(Material shown begins)

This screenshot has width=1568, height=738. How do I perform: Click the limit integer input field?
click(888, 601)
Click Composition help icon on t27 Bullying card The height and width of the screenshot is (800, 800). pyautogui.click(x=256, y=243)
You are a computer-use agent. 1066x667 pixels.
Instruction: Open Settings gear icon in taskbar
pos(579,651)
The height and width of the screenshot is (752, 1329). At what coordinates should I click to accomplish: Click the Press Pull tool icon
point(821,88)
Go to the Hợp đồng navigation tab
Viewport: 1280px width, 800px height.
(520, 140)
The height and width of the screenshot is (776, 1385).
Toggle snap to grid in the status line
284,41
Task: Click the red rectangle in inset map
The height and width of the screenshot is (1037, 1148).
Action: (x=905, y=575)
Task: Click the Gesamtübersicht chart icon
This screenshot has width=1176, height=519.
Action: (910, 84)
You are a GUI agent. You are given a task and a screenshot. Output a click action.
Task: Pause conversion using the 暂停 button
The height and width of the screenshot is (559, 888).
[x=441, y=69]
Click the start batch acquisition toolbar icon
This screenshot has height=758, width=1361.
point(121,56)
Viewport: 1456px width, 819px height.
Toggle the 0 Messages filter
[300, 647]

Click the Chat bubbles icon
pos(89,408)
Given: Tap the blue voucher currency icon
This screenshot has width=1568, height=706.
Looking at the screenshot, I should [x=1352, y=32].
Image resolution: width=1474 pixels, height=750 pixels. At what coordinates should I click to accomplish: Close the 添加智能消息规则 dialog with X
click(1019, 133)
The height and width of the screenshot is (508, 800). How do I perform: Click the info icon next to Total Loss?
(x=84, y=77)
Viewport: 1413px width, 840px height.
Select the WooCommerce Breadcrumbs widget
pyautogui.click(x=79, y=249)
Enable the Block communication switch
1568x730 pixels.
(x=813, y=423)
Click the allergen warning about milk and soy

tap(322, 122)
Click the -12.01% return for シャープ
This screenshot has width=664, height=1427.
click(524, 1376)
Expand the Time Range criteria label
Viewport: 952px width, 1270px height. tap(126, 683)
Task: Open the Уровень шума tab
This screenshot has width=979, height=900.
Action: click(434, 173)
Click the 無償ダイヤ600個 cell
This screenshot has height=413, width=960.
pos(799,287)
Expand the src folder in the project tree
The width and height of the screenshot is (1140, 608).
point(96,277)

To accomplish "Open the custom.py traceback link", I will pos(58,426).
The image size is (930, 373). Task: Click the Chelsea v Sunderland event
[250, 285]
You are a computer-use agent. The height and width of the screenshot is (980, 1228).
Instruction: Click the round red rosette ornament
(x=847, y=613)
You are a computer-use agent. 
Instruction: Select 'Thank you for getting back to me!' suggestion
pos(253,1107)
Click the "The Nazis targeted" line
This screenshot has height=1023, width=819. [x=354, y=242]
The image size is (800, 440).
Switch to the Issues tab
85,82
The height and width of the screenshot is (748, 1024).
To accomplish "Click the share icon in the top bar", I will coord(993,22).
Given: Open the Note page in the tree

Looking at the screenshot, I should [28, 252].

(Material shown ends)

* **Problem requirements**
Go through the data and return every record exactly.

* **Answer area**
This screenshot has width=1568, height=738. How do I perform: Click the limit integer input field?
click(888, 601)
Click Composition help icon on t27 Bullying card The height and width of the screenshot is (800, 800). pyautogui.click(x=256, y=243)
You are a computer-use agent. 1066x667 pixels.
Instruction: Open Settings gear icon in taskbar
pos(579,651)
The height and width of the screenshot is (752, 1329). At what coordinates should I click to accomplish: Click the Press Pull tool icon
point(821,88)
Go to the Hợp đồng navigation tab
Viewport: 1280px width, 800px height.
(520, 140)
The height and width of the screenshot is (776, 1385).
Toggle snap to grid in the status line
284,41
Task: Click the red rectangle in inset map
The height and width of the screenshot is (1037, 1148).
Action: (x=905, y=575)
Task: Click the Gesamtübersicht chart icon
This screenshot has width=1176, height=519.
Action: (910, 84)
You are a GUI agent. You are given a task and a screenshot. Output a click action.
Task: Pause conversion using the 暂停 button
The height and width of the screenshot is (559, 888).
[x=441, y=69]
Click the start batch acquisition toolbar icon
This screenshot has height=758, width=1361.
point(121,56)
Viewport: 1456px width, 819px height.
Toggle the 0 Messages filter
[300, 647]

Click the Chat bubbles icon
pos(89,408)
Given: Tap the blue voucher currency icon
This screenshot has width=1568, height=706.
Looking at the screenshot, I should [x=1352, y=32].
Image resolution: width=1474 pixels, height=750 pixels. At what coordinates should I click to accomplish: Close the 添加智能消息规则 dialog with X
click(1019, 133)
The height and width of the screenshot is (508, 800). How do I perform: Click the info icon next to Total Loss?
(x=84, y=77)
Viewport: 1413px width, 840px height.
Select the WooCommerce Breadcrumbs widget
pyautogui.click(x=79, y=249)
Enable the Block communication switch
1568x730 pixels.
(x=813, y=423)
Click the allergen warning about milk and soy

tap(322, 122)
Click the -12.01% return for シャープ
This screenshot has width=664, height=1427.
click(524, 1376)
Expand the Time Range criteria label
Viewport: 952px width, 1270px height. tap(126, 683)
Task: Open the Уровень шума tab
This screenshot has width=979, height=900.
Action: click(434, 173)
Click the 無償ダイヤ600個 cell
This screenshot has height=413, width=960.
pos(799,287)
Expand the src folder in the project tree
The width and height of the screenshot is (1140, 608).
point(96,277)

To accomplish "Open the custom.py traceback link", I will pos(58,426).
The image size is (930, 373). Task: Click the Chelsea v Sunderland event
[250, 285]
You are a computer-use agent. The height and width of the screenshot is (980, 1228).
Instruction: Click the round red rosette ornament
(x=847, y=613)
You are a computer-use agent. 
Instruction: Select 'Thank you for getting back to me!' suggestion
pos(253,1107)
Click the "The Nazis targeted" line
This screenshot has height=1023, width=819. [x=354, y=242]
The image size is (800, 440).
Switch to the Issues tab
85,82
The height and width of the screenshot is (748, 1024).
To accomplish "Click the share icon in the top bar", I will coord(993,22).
Given: Open the Note page in the tree

Looking at the screenshot, I should [28, 252].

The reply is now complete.